The Constitution gives authority over elections to the states. Congress can regulate voting with legislation like the Voting Rights Act, but the actual voting process, historically, has been a state responsibility.

Trump’s order, the suing states claim, “will blatantly transgress on the plaintiff states’ constitutional power to prescribe the time, place, and manner of federal elections.”

Should the election changes go ahead as planned, the states say they’ll face immediate and significant harm from being forced to implement the major changes at “breakneck pace” in time for their next elections.

“Forcing plaintiff states to complete these tasks effectively orders them to invest enormous time and resources, diverting election staff from vital election priorities,” the states say.

The 19 states behind the lawsuit include California, Nevada, Massachusetts, Arizona, Colorado, Connecticut, Delaware, Hawaii, Illinois, Maine, Maryland, Michigan, Minnesota, New Jersey, New Mexico, New York, Rhode Island, Vermont and Wisconsin — all states with Democratic attorneys general.

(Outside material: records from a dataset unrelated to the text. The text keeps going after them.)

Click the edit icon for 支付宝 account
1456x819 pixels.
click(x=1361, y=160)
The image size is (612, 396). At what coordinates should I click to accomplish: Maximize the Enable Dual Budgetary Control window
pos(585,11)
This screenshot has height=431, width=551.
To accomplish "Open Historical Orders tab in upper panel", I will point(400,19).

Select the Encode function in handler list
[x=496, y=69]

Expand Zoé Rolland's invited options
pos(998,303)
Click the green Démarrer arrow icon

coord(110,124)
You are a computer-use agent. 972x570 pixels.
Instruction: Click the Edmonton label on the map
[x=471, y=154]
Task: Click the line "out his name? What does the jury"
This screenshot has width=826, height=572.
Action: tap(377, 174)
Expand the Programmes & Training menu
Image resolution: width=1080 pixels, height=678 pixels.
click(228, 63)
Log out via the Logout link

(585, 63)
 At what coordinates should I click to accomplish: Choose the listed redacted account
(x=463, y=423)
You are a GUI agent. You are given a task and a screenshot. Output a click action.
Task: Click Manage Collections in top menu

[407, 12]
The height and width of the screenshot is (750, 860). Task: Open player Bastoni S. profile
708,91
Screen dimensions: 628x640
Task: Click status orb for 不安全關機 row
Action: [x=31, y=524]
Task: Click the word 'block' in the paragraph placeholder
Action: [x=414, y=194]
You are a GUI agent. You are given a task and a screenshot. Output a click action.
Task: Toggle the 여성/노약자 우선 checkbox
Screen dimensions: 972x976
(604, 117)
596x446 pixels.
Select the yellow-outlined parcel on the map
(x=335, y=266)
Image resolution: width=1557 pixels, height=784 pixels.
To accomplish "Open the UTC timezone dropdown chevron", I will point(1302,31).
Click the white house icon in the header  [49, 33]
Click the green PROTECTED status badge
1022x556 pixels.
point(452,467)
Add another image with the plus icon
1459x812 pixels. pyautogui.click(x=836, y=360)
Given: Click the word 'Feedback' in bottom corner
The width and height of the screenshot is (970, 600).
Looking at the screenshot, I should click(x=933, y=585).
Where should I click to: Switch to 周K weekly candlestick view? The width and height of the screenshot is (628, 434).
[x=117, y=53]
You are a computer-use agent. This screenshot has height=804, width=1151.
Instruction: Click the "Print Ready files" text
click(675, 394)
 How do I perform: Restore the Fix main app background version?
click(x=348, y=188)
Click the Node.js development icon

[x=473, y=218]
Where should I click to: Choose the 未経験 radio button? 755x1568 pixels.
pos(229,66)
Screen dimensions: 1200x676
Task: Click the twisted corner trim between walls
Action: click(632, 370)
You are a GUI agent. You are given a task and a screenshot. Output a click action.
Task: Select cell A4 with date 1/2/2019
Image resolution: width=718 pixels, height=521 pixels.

“Donald Trump’s attempt to control our elections, intimidate voters and limit Americans’ right to vote is unconstitutional, undemocratic and frankly, un-American,” New York Attorney General Letitia James said in a statement Thursday. “We are a democracy — not a monarchy — and this executive order is an authoritarian power grab. With this order, the president is prioritizing his own quest for unchecked power above the rights and will of the public.”

The controversial executive order has already prompted other lawsuits. This week, top Democratic officials including Senate Minority Leader Chuck Schumer, House Minority Leader Hakeem Jeffries, the Democratic National Committee and the Democratic Governors Association, filed a complaint in Washington, D.C., federal court against the Trump administration.

“The executive order seeks to impose radical changes on how Americans register to vote, cast a ballot and participate in our democracy — all of which threaten to disenfranchise lawful voters and none of which is legal,” the Democrats say in that lawsuit.

Trump’s executive order is the latest example of the president stoking doubt in the electoral process. He’s frequently claimed that certain elections were rigged, most notably his 2020 presidential election loss to Democrat Joe Biden, a defeat Trump falsely blamed on widespread voter fraud.

He’s targeted mail-in voting specifically, which has surged in use after the Covid-19 pandemic. Trump has repeatedly and baselessly claimed that voting by mail is rife with fraud — in reality, voter fraud is exceedingly rare — hence his demand to limit the practice in his executive order.

Trump has signed more than 100 executive orders his first two months in office, a historic pace for any U.S. president. He already faces several dozen lawsuits targeting some of his more sweeping and unprecedented orders, like one that strips the Department of Health and Human Services of $11 billion in public health funding.